Por exemplo, o mapa do Visconde Maiolo de 1504, designa o Nordeste Brasileiro como as terras de Gonçalo Coelho, tal como nos dias atuais, o conhecimento era essencial à vantagem competitiva das nações, sendo o caso da cartografia portuguesa, que durante o século XV e parte do século XVI, foi a mais rica fonte deste saber.
A cartografia (o seu conhecimento) era concentrada numa carta mestra designada por "padrão", este padrão era actualizado com as várias informações que os marinheiros iriam trazer após as sua viagens mundo afora.
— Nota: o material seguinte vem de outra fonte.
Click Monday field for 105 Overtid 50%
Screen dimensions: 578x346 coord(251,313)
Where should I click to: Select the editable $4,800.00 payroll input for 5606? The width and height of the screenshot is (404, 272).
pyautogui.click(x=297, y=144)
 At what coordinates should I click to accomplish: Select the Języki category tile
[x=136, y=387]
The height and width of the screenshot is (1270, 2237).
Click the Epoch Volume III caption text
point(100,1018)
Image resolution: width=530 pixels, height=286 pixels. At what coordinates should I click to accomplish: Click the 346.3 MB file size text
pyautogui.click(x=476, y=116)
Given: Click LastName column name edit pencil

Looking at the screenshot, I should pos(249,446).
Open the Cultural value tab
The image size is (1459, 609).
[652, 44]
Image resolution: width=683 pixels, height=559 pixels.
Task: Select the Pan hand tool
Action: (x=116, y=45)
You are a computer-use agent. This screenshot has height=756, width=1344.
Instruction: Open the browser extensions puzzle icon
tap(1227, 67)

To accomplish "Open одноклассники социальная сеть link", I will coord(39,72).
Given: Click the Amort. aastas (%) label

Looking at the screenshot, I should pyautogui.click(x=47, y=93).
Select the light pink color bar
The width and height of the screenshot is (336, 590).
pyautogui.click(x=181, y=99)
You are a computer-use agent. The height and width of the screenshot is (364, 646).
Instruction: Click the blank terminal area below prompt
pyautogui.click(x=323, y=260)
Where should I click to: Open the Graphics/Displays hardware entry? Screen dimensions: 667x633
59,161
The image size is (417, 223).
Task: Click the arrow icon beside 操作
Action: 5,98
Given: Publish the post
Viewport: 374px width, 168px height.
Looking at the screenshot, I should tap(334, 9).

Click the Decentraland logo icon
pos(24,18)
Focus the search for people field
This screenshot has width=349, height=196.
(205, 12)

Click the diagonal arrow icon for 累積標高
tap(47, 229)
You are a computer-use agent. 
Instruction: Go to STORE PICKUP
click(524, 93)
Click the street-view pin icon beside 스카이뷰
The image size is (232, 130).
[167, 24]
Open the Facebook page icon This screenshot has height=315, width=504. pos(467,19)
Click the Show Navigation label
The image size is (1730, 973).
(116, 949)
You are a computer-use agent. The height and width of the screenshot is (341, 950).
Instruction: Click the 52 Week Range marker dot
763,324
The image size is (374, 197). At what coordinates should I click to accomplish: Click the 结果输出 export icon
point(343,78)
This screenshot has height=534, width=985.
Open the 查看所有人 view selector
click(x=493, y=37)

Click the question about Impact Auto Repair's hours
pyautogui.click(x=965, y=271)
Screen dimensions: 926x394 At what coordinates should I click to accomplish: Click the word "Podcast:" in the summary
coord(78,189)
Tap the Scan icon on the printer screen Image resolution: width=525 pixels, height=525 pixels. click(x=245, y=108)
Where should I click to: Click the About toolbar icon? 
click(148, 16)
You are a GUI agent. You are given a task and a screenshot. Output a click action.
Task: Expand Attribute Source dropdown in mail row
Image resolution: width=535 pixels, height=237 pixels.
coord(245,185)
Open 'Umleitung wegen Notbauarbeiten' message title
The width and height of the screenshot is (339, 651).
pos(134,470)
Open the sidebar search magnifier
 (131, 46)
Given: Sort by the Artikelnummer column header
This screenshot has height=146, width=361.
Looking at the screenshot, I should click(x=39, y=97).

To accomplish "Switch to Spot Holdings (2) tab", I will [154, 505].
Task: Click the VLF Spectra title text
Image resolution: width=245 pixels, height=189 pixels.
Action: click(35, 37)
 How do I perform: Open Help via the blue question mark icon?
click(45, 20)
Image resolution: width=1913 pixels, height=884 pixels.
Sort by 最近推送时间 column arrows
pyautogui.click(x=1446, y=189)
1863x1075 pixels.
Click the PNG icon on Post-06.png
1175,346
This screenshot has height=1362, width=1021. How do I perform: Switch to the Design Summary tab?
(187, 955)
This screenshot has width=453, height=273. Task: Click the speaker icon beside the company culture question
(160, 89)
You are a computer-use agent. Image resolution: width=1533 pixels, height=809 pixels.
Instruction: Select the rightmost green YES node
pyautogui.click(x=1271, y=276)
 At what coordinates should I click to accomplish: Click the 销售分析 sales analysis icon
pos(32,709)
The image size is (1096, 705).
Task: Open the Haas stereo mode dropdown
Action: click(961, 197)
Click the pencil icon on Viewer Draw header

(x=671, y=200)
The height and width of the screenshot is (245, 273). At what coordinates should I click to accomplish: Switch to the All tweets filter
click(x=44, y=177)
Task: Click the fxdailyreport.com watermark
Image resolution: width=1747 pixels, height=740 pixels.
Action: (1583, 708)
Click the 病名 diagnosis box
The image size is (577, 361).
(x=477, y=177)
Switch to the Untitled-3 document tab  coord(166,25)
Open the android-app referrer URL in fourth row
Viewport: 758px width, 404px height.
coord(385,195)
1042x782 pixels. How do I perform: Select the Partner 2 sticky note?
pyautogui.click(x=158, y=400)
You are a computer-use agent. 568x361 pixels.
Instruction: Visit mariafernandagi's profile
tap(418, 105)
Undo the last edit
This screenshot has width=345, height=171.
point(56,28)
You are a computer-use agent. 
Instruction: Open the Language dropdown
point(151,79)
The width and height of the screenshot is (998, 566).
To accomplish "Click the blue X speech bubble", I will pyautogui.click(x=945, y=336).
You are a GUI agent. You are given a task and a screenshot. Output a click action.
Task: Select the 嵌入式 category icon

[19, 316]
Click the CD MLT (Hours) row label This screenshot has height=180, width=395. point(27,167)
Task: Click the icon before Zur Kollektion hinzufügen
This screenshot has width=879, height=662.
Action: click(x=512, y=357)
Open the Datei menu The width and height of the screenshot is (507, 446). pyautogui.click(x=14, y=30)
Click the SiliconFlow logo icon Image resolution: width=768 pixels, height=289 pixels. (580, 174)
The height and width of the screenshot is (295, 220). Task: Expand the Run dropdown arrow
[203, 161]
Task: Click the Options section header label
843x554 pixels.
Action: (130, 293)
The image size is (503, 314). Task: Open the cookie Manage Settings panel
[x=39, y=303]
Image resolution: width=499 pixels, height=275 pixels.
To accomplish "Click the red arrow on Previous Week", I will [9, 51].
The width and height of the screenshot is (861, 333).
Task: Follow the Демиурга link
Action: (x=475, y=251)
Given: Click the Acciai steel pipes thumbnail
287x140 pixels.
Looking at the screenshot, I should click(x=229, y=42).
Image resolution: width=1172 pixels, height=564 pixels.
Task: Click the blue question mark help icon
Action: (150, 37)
Não bastava actualizar as cartas, mas também delas retirar ilações e disseminar o conhecimento por outros navegadores, que em nome de el Rey de Portugal, navegaram por esses mares fora.
Pauso e finalizo neste momento meus colegas são os primeiros a aplaudirem, talvez estivessem com mais pressa de ouvir o término do que os alunos, mas quando escuto o entusiasmo dos alunos, vejo que eles estavam muito mais ansiosos, aquela ovação não era pelo arrebatamento causado por minhas palavras, e sim o júbilo da interrupção do desagradável efeito que o tinha causado meu discurso, sim aquela vibração toda era para despertarem da letargia daquela minha intensa e monótona preleção, vinte e oito anos de magistério, e nada mudara e nem iria mudar, porque como dizia um antigo professor meu de Clássicos: — Senhores, nada muda, e quando muda, é para pior! – realmente aquela sentença era a mais verdadeira que já tinha ouvido a levaria para além-túmulo (caso houvesse o além-túmulo).
Um jovem vestido como um integrante da Companhia de Jesus do século XVI, aproxima-se, não acredito os veteranos estavam ficando mais criativos e ousados cada ano que passava, realmente não podia negar, aquele calouro estava muito bem caracterizado, se eu não fizesse parte do trote com certeza estaria gargalhando daquela hilária situação. Ele pára e fica aguardando que acabe minha arrumação de minhas fichas, fecho minha pasta, fixo-o: — Sinto desapontar nossos amigos veteranos, mas não farei parte da diversão, estou muito cansado e tenho ainda muito trabalho para realizar, contudo parabenizo-os pelo excelente trabalho de produção que executaram.
— Doutor Augusto Pombal, é um enorme prazer conhecê-lo meu nome é Hafiz Miguel Passos, perdoe-me meu sotaque é que sou iraniano e o senhor como conhecedor profundo dos troncos lingüísticos sabe que nossa produção vocal é bem diversa da realizada pelos portugueses, apesar das inúmeras relações que nossas nações já teceram no passado.
Fascinante, os veteranos tinham ido além da minha imaginação, excelente, fico embasbacado quando um trabalho é bem elaborado e sem sombra de dúvida, estava diante de um maravilhoso enredo, algo que não encontraria nem nos mais intrincados mistérios que a sétima arte já tinha criado.
— Filho estou surpreendido seus amigos são surpreendentes, não me admira que encontram tempo e forças para realizar tão grande e perfeita empreitada e quantas reclamações para entregarem-me pífios trabalhos, mas é e sempre será assim, para a diversão e lamentação todas as forças são empenhadas, enquanto para a boa realização do trabalho não consegue-se o mesmo esforço.
— Desculpe-me doutor creio que há um engano não estou aqui para rir do senhor, mas para propor-lhe uma experiência, sinta e veja pelo senhor mesmo. – ele segura na mão um tubo daqueles utilizados para guarda mapas, abre-o e retira de dentro um antigo pergaminho e me entrega, percebo que não podia ser um simples trote tudo aquilo, o pergaminho não parece ser falso, o pego e tento ler, mas é necessário um equipamento adequado para manipulá-lo, sugiro então:
— Meu caro Hafiz, é este seu nome não é mesmo. – ele concorda com um gesto. — Vamos até meu escritório e o senhor explica-me melhor o teor dessa sua proposta. – ele novamente concorda e partimos em direção ao meu escritório.